» **EXERCISE**
Return each line in the rows below that contains the string "beside". Case counts.

» **WORKING DATA**
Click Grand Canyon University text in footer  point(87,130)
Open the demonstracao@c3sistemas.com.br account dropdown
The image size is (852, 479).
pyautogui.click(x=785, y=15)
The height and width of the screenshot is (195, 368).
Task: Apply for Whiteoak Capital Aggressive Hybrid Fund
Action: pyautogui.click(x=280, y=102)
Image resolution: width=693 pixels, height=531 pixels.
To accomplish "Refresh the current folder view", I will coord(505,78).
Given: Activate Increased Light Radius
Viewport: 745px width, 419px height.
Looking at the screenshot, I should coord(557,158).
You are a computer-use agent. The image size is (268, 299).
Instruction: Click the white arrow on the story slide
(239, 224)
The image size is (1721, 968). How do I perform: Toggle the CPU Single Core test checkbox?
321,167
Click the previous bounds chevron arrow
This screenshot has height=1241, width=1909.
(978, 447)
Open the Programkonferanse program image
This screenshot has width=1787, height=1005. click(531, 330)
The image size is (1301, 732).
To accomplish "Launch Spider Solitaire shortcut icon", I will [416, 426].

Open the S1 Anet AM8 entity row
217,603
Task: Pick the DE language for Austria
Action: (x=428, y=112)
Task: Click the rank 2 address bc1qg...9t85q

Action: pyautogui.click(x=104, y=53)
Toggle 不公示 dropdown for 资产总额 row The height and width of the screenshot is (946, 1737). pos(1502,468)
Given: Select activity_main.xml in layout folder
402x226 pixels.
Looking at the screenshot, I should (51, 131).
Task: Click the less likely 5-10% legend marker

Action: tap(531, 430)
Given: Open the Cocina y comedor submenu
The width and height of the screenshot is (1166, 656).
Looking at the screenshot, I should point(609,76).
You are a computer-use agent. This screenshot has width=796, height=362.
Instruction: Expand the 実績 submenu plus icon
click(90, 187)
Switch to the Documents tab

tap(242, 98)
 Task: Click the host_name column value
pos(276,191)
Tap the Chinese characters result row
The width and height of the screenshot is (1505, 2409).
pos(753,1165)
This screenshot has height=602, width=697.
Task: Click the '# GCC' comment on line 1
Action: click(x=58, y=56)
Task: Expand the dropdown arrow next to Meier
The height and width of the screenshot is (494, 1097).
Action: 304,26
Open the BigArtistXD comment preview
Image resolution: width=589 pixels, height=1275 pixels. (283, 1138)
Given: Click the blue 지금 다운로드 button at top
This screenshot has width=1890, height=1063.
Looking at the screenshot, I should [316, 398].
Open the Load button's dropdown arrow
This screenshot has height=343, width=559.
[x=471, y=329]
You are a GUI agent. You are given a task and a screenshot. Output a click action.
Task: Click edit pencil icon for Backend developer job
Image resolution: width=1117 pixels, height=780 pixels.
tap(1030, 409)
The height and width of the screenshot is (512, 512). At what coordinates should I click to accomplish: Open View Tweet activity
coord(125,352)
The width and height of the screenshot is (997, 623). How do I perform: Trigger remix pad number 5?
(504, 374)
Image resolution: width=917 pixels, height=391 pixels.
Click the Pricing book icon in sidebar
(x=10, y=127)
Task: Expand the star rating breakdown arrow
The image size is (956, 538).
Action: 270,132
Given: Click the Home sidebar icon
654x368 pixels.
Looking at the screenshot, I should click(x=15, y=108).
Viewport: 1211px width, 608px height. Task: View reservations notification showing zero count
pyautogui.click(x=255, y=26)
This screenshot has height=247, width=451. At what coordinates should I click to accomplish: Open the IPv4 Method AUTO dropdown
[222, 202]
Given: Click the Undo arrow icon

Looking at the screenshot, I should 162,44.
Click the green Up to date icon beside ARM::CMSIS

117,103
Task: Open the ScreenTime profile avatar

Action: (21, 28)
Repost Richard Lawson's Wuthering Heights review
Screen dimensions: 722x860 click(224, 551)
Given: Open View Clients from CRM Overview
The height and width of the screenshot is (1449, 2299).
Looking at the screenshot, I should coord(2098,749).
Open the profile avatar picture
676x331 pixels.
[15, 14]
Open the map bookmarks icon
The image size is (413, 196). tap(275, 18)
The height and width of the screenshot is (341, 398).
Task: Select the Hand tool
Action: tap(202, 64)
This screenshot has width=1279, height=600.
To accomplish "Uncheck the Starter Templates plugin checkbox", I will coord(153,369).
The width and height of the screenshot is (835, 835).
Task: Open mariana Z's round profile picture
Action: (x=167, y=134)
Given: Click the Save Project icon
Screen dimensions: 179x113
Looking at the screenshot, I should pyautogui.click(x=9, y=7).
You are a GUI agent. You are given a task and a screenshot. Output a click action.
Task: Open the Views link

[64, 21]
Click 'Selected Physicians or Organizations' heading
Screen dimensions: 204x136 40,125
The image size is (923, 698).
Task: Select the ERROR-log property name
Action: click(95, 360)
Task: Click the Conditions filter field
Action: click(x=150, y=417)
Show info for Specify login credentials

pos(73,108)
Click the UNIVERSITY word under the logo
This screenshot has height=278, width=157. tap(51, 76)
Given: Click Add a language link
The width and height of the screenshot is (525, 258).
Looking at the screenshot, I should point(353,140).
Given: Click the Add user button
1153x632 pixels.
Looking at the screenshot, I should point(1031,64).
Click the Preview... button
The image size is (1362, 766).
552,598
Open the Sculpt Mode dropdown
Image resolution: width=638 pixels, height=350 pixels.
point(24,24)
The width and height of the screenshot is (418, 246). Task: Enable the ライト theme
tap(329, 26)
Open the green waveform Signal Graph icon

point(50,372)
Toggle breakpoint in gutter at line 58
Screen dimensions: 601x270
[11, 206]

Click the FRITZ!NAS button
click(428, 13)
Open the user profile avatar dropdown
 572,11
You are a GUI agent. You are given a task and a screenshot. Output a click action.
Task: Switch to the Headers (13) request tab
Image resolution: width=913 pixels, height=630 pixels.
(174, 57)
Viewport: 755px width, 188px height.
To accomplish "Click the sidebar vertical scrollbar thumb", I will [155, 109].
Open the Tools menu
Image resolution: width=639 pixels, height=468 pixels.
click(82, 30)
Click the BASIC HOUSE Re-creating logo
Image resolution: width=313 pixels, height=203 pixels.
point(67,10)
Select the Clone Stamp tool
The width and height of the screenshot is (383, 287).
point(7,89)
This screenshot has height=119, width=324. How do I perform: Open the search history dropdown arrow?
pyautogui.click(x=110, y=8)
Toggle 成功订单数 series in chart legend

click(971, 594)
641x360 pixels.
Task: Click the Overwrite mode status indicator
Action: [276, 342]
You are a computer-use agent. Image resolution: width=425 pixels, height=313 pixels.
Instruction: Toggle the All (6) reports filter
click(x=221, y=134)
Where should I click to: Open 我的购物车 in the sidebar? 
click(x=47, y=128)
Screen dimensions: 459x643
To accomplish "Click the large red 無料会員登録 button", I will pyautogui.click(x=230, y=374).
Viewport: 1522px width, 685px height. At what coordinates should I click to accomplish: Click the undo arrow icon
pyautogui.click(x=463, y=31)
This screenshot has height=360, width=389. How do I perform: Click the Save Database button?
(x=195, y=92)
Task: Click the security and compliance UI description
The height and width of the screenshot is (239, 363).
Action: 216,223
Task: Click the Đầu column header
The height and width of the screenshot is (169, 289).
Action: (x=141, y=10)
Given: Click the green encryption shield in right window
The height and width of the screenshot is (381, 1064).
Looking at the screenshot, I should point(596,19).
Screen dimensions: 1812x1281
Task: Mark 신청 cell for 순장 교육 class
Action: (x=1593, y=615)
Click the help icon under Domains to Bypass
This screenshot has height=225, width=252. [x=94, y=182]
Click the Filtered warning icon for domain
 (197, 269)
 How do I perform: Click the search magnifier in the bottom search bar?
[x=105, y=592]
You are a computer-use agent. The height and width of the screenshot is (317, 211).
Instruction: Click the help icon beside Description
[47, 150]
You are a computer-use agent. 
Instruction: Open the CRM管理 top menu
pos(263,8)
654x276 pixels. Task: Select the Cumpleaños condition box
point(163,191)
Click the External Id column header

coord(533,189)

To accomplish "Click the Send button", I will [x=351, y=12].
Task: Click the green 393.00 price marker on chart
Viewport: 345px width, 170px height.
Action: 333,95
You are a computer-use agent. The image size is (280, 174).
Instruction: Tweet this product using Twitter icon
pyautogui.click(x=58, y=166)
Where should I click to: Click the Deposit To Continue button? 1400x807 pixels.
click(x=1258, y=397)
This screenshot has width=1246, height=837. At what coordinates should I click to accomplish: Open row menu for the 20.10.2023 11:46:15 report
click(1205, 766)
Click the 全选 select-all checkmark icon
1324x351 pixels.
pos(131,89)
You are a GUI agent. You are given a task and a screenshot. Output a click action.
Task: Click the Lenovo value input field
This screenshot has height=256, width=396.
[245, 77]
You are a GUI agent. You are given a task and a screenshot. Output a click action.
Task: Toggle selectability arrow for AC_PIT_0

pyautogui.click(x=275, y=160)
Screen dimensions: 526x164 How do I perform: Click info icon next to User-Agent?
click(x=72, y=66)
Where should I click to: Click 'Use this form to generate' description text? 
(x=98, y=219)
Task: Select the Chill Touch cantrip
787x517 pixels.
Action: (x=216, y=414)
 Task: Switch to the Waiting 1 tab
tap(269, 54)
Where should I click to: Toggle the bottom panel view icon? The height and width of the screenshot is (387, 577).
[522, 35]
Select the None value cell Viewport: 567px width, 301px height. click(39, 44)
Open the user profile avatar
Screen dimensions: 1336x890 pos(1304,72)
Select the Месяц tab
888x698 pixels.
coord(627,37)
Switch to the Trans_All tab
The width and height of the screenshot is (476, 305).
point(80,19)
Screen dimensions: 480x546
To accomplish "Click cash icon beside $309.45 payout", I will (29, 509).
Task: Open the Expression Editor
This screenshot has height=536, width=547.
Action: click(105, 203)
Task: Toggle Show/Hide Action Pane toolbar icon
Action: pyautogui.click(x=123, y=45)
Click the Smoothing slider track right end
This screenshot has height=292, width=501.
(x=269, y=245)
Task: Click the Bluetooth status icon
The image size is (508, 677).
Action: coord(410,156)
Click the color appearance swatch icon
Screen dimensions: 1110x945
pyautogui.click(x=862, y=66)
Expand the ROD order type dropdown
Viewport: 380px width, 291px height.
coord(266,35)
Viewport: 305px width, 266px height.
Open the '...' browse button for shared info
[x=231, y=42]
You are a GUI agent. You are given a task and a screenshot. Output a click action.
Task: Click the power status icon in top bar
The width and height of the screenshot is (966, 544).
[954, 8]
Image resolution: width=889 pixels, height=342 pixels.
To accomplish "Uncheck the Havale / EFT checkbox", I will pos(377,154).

» **RESULT FOR THIS EXERCISE**
Click the green Up to date icon beside ARM::CMSIS
Instruction: Click the help icon beside Description
To accomplish "Click cash icon beside $309.45 payout", I will (29, 509).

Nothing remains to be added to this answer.